# Document & Document Loader

- Author: [Jaemin Hong](https://github.com/geminii01)
- Peer Review : [Taylor(Jihyun Kim)](https://github.com/Taylor0819), [Yejin Park](https://github.com/ppakyeah)
- This is a part of [LangChain Open Tutorial](https://github.com/LangChain-OpenTutorial/LangChain-OpenTutorial)

[![Open in Colab](https://colab.research.google.com/assets/colab-badge.svg)](https://colab.research.google.com/github/LangChain-OpenTutorial/LangChain-OpenTutorial/blob/main/06-DocumentLoader/01-DocumentLoader.ipynb) [![Open in GitHub](https://img.shields.io/badge/Open%20in%20GitHub-181717?style=flat-square&logo=github&logoColor=white)](https://github.com/LangChain-OpenTutorial/LangChain-OpenTutorial/blob/main/06-DocumentLoader/01-DocumentLoader.ipynb)

## Overview

This tutorial covers the fundamental methods for loading Documents.

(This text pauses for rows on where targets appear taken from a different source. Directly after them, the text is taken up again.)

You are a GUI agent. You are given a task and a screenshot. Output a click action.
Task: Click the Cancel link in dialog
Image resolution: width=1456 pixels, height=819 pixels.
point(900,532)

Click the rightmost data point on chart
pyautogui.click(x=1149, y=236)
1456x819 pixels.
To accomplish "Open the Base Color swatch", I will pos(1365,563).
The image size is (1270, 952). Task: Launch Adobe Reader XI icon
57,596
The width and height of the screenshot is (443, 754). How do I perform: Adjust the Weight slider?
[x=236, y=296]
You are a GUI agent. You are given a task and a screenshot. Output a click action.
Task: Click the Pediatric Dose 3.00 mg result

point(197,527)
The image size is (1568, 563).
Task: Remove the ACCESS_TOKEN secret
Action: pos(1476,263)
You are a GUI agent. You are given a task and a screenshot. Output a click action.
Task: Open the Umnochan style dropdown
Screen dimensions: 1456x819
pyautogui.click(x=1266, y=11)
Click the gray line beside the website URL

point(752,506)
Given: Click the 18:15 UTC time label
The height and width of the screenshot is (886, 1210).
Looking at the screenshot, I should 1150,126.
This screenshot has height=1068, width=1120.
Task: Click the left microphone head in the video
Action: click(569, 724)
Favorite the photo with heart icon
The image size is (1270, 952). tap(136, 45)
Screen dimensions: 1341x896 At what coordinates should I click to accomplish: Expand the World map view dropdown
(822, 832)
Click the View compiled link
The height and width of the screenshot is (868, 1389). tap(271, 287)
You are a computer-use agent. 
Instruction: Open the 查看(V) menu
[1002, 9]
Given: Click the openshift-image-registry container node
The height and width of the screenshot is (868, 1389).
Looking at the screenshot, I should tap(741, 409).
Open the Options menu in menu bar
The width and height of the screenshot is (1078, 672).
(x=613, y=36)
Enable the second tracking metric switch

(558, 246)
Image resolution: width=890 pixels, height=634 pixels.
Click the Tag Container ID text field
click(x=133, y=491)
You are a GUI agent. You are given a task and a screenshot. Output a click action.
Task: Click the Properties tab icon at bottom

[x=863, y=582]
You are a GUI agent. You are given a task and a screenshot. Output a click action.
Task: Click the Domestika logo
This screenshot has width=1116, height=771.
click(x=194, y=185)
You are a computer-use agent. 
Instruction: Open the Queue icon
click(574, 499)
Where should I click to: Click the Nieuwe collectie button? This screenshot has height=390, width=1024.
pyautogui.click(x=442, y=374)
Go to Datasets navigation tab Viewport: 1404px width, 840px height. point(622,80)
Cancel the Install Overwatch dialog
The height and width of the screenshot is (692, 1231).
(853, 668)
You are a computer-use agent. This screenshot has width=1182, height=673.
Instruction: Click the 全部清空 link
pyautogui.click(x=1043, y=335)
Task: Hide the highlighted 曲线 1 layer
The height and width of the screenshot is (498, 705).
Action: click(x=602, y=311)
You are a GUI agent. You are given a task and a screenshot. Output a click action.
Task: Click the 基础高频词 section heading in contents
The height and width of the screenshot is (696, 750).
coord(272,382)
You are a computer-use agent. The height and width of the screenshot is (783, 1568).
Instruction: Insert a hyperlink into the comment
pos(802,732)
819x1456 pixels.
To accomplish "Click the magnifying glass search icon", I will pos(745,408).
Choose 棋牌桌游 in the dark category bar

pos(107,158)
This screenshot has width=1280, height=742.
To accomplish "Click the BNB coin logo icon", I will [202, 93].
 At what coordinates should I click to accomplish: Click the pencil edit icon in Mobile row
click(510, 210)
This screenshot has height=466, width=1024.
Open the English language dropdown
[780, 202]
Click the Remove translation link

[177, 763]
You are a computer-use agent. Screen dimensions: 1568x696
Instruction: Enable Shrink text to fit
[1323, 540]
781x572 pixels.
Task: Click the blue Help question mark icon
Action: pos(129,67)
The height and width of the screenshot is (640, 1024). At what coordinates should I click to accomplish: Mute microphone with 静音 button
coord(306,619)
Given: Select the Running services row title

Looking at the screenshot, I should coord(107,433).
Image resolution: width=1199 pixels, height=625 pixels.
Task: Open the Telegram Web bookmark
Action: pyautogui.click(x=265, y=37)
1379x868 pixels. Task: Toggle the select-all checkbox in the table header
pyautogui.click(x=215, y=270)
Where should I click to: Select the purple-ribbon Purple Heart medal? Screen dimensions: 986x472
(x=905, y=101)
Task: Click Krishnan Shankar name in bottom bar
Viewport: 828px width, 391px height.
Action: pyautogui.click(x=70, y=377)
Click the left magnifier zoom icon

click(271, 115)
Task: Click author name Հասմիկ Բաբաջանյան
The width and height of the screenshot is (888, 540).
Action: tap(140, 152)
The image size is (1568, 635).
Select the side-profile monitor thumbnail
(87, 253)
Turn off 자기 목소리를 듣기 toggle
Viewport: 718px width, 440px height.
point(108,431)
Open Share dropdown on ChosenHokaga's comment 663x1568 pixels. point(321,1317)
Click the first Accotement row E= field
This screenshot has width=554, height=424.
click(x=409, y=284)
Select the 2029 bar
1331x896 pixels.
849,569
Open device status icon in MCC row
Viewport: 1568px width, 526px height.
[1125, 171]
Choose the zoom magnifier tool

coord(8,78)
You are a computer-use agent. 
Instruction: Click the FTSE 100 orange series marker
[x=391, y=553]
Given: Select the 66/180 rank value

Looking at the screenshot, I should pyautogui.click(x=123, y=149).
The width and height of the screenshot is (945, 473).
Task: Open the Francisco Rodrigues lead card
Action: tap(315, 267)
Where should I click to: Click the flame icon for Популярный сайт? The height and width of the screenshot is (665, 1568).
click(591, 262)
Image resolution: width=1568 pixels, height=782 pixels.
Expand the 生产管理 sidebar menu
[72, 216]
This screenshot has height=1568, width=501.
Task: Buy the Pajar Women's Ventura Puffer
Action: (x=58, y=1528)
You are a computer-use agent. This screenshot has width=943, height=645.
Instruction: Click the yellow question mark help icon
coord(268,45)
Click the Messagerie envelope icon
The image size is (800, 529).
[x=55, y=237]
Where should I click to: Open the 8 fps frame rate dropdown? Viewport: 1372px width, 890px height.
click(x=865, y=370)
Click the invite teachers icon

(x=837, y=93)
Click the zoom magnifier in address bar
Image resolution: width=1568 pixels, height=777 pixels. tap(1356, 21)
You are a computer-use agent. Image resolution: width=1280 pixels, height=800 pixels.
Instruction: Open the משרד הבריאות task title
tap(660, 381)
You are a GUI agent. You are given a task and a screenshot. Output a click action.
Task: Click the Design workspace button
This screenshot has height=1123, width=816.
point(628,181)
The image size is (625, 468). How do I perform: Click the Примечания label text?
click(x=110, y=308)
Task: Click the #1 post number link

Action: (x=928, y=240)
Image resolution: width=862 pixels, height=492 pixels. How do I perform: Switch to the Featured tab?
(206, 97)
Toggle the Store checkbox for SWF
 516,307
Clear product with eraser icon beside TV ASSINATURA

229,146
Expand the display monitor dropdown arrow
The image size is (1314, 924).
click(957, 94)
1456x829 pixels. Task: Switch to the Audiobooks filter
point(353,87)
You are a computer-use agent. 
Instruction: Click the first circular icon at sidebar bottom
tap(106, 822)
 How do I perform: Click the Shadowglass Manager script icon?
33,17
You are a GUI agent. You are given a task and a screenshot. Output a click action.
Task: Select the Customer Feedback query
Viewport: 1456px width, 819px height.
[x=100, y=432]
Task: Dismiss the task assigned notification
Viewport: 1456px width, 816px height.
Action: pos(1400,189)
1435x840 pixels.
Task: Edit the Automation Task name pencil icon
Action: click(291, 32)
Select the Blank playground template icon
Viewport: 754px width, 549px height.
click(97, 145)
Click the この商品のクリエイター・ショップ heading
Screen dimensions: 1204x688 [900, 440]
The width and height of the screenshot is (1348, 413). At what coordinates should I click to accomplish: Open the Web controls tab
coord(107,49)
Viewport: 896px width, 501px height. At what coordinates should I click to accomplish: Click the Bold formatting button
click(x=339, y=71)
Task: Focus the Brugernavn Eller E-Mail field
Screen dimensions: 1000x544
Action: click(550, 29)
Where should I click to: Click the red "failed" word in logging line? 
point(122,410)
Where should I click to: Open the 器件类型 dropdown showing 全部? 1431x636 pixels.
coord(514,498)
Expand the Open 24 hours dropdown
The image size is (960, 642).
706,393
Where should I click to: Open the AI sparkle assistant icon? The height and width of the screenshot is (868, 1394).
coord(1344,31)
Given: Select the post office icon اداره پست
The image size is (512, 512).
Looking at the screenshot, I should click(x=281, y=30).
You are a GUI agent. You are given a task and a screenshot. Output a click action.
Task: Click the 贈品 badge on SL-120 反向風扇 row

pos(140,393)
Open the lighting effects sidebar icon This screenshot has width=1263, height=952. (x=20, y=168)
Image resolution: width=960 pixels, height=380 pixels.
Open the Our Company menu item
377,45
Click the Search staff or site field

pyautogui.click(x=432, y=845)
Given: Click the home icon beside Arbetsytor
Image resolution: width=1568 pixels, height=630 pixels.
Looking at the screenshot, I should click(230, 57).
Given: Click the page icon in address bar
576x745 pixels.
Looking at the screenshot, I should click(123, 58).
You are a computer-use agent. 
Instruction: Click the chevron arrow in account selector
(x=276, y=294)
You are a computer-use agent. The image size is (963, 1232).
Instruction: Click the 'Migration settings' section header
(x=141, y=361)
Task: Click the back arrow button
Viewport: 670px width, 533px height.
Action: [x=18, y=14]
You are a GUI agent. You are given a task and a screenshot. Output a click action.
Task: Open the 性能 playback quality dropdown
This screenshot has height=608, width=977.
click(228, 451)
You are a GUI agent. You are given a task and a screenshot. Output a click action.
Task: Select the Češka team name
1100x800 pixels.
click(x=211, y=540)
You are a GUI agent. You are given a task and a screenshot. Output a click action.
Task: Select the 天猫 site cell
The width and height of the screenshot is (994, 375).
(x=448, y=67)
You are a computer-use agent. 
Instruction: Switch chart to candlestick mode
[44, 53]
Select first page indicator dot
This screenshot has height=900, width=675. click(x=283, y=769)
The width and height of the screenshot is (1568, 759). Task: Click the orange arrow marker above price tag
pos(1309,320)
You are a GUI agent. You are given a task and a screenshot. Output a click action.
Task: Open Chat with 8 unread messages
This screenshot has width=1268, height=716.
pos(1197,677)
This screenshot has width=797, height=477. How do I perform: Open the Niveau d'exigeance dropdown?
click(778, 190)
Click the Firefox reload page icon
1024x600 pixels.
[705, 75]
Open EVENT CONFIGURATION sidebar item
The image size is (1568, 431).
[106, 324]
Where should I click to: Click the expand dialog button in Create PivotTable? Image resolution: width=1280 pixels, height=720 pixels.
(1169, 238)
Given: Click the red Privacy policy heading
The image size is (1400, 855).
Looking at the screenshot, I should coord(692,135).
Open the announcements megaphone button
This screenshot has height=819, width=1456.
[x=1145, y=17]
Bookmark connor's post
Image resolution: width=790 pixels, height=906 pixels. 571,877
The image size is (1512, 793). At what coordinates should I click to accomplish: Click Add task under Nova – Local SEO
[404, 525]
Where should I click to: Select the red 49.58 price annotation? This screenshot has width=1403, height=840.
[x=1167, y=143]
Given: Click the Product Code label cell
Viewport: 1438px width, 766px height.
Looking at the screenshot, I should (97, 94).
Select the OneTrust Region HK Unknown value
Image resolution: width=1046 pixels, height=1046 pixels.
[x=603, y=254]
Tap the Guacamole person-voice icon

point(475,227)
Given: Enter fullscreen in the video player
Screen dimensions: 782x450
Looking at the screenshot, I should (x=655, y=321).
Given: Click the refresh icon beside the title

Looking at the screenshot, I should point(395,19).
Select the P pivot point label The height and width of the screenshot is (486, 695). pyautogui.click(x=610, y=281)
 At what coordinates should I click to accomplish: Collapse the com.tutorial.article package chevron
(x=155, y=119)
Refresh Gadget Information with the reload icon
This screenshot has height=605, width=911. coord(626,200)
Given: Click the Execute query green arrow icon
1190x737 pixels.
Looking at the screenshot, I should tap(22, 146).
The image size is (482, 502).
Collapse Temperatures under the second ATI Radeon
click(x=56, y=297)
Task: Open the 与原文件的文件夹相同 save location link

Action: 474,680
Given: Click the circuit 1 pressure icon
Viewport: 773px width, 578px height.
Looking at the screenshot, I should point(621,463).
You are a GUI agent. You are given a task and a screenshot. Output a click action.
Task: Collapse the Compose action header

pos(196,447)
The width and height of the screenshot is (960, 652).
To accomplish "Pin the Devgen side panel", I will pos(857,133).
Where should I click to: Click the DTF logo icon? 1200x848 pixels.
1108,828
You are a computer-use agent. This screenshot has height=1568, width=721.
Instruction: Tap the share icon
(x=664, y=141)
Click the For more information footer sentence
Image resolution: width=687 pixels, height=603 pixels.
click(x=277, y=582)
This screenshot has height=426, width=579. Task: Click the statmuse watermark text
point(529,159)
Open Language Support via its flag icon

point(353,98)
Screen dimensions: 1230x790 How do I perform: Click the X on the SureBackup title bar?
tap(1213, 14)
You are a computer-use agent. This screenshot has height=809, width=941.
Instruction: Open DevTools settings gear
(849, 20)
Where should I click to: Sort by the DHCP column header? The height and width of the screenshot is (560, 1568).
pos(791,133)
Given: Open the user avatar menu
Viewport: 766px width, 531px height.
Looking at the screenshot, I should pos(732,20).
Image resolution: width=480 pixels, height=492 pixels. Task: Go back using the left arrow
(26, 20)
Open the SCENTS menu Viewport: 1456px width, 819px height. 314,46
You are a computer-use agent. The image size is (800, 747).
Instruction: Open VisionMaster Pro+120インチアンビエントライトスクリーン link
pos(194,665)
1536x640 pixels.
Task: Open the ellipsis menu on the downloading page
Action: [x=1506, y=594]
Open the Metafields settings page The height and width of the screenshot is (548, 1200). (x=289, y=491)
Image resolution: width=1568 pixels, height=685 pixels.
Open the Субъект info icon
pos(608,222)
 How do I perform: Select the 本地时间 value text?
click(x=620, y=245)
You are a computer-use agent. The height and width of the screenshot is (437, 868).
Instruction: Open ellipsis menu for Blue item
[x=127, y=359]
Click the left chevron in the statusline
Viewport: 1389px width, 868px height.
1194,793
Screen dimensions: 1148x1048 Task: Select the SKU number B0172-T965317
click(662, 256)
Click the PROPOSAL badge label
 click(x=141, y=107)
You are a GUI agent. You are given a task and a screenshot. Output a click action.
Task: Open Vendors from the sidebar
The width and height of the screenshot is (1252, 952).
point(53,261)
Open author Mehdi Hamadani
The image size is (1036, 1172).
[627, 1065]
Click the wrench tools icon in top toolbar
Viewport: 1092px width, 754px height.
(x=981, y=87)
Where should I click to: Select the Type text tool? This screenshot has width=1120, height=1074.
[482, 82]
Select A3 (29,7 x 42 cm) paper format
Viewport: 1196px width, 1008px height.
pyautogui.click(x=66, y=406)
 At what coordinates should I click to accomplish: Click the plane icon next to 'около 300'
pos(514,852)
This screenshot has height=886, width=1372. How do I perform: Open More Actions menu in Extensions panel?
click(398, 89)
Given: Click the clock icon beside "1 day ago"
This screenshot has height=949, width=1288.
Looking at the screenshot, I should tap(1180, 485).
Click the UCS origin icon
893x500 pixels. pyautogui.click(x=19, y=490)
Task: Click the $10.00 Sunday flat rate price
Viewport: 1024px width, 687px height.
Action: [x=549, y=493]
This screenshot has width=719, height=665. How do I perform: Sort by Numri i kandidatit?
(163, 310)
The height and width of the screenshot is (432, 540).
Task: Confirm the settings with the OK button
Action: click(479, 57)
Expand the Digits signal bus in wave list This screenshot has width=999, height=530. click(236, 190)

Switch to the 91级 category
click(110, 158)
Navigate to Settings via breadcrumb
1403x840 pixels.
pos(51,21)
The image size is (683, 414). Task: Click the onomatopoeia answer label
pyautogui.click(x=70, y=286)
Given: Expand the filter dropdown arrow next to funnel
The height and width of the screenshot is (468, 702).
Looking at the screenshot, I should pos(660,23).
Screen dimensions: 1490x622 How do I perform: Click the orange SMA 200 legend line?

By completing this tutorial, you will learn how to load Documents and check their content and associated metadata.

### Table of Contents

- [Overview](#overview)
- [Environment Setup](#environment-setup)
- [Document](#document)
- [Document Loader](#document-loader)

### References

- [Document](https://python.langchain.com/api_reference/core/documents/langchain_core.documents.base.Document.html)
- [Load Documents](https://python.langchain.com/api_reference/core/document_loaders/langchain_core.document_loaders.base.BaseLoader.html#langchain_core.document_loaders.base.BaseLoader)
----

## Environment Setup

Set up the environment. You may refer to [Environment Setup](https://wikidocs.net/257836) for more details.

**[Note]**
- `langchain-opentutorial` is a package that provides a set of easy-to-use environment setup, useful functions and utilities for tutorials. 
- You can check out the [`langchain-opentutorial`](https://github.com/LangChain-OpenTutorial/langchain-opentutorial-pypi) for more details.

In [1]:
%%capture --no-stderr
%pip install langchain-opentutorial

In [2]:
# Install required packages
from langchain_opentutorial import package

package.install(
    [
        "langsmith",
        "langchain_core",
        "langchain_community",
        "langchain_text_splitters",
        "pypdf",
    ],
    verbose=False,
    upgrade=False,
)

In [3]:
# Set environment variables
from langchain_opentutorial import set_env

set_env(
    {
        "OPENAI_API_KEY": "",
        "LANGCHAIN_API_KEY": "",
        "LANGCHAIN_TRACING_V2": "true",
        "LANGCHAIN_ENDPOINT": "https://api.smith.langchain.com",
        "LANGCHAIN_PROJECT": "01-DocumentLoader",
    }
)

Environment variables have been set successfully.


You can alternatively set API keys such as `OPENAI_API_KEY` in a `.env` file and load them.

[Note] This is not necessary if you've already set the required API keys in previous steps.

In [4]:
# Load API keys from .env file
from dotenv import load_dotenv

load_dotenv(override=True)

True

## Document

Class for storing a piece of text and its associated metadata.

- `page_content` (Required): Stores a piece of text as a string.
- `metadata` (Optional): Stores metadata related to `page_content` as a dictionary.

In [5]:
from langchain_core.documents import Document

document = Document(page_content="Hello, welcome to LangChain Open Tutorial!")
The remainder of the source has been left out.